## DIRECTIONS:
Tell how many lines in the data hold "list", giving that figure alone.

## DATA RECORDS:
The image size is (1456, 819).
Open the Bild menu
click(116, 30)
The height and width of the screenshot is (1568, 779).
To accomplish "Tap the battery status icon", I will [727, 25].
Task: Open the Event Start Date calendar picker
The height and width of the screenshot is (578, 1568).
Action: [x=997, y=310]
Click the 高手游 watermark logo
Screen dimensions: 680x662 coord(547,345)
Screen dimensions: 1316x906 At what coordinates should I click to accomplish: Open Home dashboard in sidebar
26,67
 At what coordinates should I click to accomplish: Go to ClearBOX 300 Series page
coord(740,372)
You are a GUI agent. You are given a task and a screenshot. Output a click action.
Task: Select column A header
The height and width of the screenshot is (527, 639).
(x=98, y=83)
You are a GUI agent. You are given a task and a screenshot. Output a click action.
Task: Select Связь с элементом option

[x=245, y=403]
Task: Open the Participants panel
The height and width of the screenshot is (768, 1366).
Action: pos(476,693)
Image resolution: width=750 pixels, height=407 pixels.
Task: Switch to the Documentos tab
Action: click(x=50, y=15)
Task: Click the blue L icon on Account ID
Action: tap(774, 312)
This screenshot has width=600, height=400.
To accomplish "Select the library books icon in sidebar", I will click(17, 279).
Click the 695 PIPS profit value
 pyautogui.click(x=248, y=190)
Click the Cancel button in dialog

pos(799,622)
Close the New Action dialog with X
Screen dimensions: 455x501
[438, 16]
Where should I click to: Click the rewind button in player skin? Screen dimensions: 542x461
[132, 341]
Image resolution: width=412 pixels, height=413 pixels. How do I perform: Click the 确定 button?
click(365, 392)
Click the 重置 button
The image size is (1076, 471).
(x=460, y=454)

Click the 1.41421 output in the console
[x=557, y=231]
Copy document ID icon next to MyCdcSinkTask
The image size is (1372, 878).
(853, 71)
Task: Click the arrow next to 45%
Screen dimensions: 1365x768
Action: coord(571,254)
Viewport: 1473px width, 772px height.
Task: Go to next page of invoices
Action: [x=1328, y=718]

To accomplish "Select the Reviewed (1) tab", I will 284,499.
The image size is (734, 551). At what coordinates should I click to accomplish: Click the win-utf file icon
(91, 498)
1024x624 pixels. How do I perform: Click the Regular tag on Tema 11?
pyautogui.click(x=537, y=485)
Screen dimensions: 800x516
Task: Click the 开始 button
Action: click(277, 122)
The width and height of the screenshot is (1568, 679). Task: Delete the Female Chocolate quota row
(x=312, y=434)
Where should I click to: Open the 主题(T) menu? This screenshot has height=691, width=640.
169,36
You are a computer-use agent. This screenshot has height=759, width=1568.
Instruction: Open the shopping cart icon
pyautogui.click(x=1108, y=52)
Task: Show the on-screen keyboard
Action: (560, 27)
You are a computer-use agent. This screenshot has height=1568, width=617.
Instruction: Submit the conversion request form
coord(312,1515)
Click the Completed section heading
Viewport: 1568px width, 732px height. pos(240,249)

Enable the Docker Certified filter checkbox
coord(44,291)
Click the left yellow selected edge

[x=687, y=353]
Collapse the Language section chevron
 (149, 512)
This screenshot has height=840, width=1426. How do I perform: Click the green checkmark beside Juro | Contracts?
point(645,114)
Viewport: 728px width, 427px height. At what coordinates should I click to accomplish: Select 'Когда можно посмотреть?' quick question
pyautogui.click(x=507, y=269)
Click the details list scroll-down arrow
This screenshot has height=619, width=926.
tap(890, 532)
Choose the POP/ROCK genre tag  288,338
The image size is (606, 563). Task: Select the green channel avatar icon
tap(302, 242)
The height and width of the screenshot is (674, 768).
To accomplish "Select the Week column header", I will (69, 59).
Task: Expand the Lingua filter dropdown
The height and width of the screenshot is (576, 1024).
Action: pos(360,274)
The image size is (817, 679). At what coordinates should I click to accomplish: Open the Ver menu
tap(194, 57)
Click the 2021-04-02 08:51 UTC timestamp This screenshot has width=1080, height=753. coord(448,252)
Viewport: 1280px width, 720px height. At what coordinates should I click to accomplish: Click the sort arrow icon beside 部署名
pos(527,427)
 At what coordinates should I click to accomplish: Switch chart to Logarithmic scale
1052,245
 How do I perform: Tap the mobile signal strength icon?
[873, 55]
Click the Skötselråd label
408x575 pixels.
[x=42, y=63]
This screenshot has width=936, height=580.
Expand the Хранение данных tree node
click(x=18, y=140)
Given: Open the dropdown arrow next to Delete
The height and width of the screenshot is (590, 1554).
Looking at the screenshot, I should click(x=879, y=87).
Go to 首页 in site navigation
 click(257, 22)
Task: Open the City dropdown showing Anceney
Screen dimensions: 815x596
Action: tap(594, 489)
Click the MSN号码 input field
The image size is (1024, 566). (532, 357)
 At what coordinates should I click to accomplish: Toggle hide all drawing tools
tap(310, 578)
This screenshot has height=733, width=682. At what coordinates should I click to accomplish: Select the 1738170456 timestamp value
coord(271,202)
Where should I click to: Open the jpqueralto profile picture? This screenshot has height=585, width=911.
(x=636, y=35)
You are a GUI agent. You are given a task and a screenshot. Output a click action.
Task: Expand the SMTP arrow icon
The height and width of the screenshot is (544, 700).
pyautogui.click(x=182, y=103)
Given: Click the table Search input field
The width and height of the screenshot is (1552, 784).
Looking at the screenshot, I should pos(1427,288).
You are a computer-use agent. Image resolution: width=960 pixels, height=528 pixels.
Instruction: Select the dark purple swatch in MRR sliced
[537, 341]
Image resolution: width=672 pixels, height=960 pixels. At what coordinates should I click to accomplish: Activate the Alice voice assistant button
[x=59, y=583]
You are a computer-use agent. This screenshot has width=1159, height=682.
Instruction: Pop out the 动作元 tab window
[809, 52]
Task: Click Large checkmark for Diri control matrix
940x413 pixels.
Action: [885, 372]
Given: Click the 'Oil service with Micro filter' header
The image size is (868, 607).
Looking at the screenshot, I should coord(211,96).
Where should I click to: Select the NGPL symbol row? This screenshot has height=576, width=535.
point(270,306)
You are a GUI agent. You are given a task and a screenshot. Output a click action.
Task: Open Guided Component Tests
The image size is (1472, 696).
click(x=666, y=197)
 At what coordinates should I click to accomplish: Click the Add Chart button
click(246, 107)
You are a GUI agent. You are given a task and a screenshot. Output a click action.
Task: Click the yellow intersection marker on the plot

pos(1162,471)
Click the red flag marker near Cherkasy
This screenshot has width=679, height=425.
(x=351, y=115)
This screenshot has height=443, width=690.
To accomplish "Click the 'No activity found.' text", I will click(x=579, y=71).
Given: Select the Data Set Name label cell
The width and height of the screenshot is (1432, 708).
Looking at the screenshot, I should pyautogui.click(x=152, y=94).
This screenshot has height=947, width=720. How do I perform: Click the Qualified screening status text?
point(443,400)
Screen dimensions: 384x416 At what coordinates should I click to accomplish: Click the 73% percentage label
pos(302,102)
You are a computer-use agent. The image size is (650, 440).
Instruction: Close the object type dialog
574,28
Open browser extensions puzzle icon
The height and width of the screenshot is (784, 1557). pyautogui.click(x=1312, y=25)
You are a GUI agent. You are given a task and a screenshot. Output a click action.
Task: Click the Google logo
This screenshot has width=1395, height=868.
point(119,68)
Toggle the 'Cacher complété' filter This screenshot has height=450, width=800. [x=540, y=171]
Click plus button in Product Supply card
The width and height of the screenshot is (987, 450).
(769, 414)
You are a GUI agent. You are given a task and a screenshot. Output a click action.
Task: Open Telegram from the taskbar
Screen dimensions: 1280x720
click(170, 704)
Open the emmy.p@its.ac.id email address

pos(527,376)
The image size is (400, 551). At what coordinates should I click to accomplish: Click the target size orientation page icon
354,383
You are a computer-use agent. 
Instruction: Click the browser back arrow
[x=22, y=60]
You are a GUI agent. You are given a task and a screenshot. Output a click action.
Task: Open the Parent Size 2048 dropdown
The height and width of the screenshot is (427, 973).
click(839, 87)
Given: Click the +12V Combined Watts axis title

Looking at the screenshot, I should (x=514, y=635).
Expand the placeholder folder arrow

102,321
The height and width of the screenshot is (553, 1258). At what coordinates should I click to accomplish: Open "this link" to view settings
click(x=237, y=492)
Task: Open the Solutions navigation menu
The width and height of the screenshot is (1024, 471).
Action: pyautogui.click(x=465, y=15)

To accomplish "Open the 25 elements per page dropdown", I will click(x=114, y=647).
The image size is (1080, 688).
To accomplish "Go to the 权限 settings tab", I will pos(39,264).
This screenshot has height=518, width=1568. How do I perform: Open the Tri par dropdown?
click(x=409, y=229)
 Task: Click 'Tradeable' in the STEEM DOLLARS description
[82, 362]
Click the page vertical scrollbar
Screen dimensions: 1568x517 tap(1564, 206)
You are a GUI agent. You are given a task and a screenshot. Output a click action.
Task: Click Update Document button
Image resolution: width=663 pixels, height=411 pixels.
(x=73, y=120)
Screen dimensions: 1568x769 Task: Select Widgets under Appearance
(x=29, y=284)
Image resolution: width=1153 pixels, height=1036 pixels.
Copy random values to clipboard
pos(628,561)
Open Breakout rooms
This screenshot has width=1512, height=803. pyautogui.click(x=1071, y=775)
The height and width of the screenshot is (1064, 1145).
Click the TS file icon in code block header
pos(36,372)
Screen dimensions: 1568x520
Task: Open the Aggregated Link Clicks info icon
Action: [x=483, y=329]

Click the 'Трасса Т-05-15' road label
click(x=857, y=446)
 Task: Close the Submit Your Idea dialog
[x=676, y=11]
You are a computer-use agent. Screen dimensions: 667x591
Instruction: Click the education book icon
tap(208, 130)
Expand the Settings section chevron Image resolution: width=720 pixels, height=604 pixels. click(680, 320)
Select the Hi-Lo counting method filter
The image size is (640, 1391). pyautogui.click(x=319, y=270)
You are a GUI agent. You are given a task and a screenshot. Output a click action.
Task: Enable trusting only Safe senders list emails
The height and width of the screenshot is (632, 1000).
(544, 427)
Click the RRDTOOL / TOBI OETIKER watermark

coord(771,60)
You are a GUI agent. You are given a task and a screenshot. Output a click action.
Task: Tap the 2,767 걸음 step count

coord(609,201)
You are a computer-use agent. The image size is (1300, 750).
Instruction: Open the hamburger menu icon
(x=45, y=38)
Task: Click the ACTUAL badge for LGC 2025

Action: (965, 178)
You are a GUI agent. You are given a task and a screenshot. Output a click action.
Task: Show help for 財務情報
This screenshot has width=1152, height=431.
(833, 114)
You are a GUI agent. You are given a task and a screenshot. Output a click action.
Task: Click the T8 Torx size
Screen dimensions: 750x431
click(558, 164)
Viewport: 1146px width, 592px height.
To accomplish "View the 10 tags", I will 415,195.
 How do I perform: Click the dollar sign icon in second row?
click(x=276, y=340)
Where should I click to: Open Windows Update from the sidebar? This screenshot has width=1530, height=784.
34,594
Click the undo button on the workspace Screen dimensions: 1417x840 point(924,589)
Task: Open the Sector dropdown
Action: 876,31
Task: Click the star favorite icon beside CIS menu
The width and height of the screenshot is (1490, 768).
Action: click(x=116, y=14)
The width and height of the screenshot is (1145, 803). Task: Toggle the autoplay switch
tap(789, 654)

## TASK ANSWER:
2